Kristina and Steven Orman of Northport, New York, sued Citigroup in federal court in Manhattan in October, seeking to represent victims of the hacking in a class-action, or group, lawsuit. They claimed they were victims of identity theft and money was stolen from their bank account and their credit cards following the breach.
U.S. District Judge Deborah Batts in Manhattan today ruled that the dispute should be decided by an arbitrator. She said the plaintiffs didn’t dispute that they had entered into an arbitration agreement with the bank. She also said the lawsuit didn’t assert any claims under federal law.
“Dismissal of this action is therefore warranted,” the judge said in the order.

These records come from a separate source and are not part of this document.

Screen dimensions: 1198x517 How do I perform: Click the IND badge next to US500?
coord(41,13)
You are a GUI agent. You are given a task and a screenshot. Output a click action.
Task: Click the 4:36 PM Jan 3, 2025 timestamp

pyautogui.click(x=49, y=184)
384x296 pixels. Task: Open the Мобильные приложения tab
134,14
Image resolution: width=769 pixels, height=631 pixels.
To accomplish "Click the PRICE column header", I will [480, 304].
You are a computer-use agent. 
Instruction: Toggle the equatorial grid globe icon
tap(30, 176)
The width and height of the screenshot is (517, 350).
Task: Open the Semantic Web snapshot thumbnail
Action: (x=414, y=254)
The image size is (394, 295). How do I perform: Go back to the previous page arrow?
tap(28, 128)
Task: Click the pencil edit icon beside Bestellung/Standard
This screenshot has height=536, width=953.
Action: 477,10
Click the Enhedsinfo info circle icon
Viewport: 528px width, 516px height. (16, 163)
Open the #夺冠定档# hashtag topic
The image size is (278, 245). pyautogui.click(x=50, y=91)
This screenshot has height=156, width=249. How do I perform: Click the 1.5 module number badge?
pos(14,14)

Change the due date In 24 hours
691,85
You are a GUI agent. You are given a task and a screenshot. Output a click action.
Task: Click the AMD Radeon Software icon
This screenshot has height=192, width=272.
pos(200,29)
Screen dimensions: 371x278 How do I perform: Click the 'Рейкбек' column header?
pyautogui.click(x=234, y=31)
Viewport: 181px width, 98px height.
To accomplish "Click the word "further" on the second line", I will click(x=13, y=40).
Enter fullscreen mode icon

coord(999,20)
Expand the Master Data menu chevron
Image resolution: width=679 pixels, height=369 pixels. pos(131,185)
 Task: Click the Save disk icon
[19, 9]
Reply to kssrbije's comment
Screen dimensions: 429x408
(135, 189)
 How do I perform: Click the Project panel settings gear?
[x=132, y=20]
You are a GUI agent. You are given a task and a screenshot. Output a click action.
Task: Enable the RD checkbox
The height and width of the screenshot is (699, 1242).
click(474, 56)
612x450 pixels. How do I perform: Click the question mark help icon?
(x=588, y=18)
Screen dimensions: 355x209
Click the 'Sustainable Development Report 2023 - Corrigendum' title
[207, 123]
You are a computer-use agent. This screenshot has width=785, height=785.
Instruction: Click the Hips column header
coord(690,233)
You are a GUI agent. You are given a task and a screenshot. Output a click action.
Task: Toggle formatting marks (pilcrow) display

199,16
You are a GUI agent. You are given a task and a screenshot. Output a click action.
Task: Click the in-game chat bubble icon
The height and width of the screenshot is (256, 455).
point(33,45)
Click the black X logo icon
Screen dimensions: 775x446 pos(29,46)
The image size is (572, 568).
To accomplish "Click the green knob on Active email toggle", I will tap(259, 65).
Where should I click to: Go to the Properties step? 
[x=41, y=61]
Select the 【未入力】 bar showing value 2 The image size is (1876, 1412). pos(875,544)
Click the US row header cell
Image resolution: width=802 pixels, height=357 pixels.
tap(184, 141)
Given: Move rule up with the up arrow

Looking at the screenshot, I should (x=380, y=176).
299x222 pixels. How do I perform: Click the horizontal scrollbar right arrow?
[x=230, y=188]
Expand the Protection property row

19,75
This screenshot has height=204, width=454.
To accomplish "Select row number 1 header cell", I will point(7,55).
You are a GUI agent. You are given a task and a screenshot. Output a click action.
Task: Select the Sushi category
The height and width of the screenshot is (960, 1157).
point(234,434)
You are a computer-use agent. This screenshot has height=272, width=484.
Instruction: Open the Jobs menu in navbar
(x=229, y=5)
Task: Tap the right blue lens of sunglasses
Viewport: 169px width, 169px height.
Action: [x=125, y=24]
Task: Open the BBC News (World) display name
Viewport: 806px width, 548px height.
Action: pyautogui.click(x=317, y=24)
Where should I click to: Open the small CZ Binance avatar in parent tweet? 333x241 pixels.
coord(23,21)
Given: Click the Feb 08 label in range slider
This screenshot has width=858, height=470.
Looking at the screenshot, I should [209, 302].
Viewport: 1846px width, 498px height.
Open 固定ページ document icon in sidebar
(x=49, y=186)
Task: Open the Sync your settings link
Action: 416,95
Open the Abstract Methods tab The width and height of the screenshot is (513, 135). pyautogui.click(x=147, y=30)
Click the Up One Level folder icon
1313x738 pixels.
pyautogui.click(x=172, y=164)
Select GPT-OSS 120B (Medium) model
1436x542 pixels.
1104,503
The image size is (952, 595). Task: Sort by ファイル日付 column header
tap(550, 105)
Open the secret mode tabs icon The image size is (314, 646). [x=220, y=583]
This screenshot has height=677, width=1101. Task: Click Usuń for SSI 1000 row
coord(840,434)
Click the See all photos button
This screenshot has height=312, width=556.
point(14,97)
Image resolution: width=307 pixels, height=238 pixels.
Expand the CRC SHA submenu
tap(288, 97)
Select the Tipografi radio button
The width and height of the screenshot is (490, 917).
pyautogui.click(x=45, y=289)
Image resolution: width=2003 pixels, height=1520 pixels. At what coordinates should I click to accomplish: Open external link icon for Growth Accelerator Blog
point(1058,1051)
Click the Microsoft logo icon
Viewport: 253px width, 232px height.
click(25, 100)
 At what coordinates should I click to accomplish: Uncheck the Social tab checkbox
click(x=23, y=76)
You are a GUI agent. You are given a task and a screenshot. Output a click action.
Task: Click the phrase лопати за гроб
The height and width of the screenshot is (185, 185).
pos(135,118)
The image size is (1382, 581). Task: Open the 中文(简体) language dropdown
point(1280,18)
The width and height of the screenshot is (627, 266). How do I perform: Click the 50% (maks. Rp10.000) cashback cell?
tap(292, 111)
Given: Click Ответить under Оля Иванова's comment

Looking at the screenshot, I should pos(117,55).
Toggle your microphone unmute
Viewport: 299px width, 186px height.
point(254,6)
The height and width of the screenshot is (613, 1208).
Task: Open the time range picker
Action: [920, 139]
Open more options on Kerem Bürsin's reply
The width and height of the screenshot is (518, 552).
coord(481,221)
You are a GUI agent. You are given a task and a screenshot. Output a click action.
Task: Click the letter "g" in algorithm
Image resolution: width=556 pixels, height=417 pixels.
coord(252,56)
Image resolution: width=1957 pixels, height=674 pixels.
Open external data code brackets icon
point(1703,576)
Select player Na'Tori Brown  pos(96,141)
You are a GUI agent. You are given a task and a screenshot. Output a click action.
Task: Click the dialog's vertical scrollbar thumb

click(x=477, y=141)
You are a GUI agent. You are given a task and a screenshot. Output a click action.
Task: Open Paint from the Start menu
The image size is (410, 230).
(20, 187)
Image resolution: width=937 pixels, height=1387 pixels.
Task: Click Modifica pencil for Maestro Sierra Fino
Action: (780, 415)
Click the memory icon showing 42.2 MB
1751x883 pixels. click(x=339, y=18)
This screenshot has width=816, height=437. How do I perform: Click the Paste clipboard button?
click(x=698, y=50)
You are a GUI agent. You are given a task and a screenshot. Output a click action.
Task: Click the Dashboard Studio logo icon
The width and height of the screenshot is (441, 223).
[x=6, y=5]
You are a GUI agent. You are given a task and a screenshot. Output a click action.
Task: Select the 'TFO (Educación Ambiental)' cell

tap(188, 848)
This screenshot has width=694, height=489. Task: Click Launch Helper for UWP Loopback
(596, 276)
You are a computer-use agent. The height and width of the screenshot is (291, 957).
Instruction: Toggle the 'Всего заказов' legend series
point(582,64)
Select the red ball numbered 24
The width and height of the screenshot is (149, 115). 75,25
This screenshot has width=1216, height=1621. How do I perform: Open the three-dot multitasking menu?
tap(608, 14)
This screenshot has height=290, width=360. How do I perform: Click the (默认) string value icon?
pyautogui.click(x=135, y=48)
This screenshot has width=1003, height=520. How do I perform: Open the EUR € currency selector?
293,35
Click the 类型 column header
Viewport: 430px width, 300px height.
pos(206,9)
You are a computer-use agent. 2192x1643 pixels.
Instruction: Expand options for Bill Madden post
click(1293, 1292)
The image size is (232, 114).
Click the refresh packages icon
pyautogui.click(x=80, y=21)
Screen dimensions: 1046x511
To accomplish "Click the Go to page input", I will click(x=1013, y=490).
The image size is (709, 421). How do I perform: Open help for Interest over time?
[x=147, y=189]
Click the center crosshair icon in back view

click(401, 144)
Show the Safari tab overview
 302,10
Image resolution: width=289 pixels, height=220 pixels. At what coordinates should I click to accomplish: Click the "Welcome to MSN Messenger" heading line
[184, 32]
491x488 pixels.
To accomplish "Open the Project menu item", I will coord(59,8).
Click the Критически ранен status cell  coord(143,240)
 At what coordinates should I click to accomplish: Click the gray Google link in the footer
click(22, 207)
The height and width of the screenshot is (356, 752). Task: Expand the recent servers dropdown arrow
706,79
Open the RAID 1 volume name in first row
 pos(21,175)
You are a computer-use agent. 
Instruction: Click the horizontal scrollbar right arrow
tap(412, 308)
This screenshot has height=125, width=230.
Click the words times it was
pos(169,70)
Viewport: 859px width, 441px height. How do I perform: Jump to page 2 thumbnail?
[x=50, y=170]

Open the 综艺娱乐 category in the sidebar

Citigroup said in June 2011 that the breach, affecting 1.5 percent of its card customers in North America, was discovered at Citi Account Online during routine monitoring. Customers’ names, account numbers and e-mail addresses were viewed, Citigroup said.
“We are pleased with the court’s ruling in this matter,” Emily Collins, a spokeswoman for New York-based Citigroup, said in statement. “We will not comment further because this matter may continue in arbitration.”
The case is Orman v. Citigroup Inc., 11-cv-7086, U.S. District Court, Southern District of New York (Manhattan).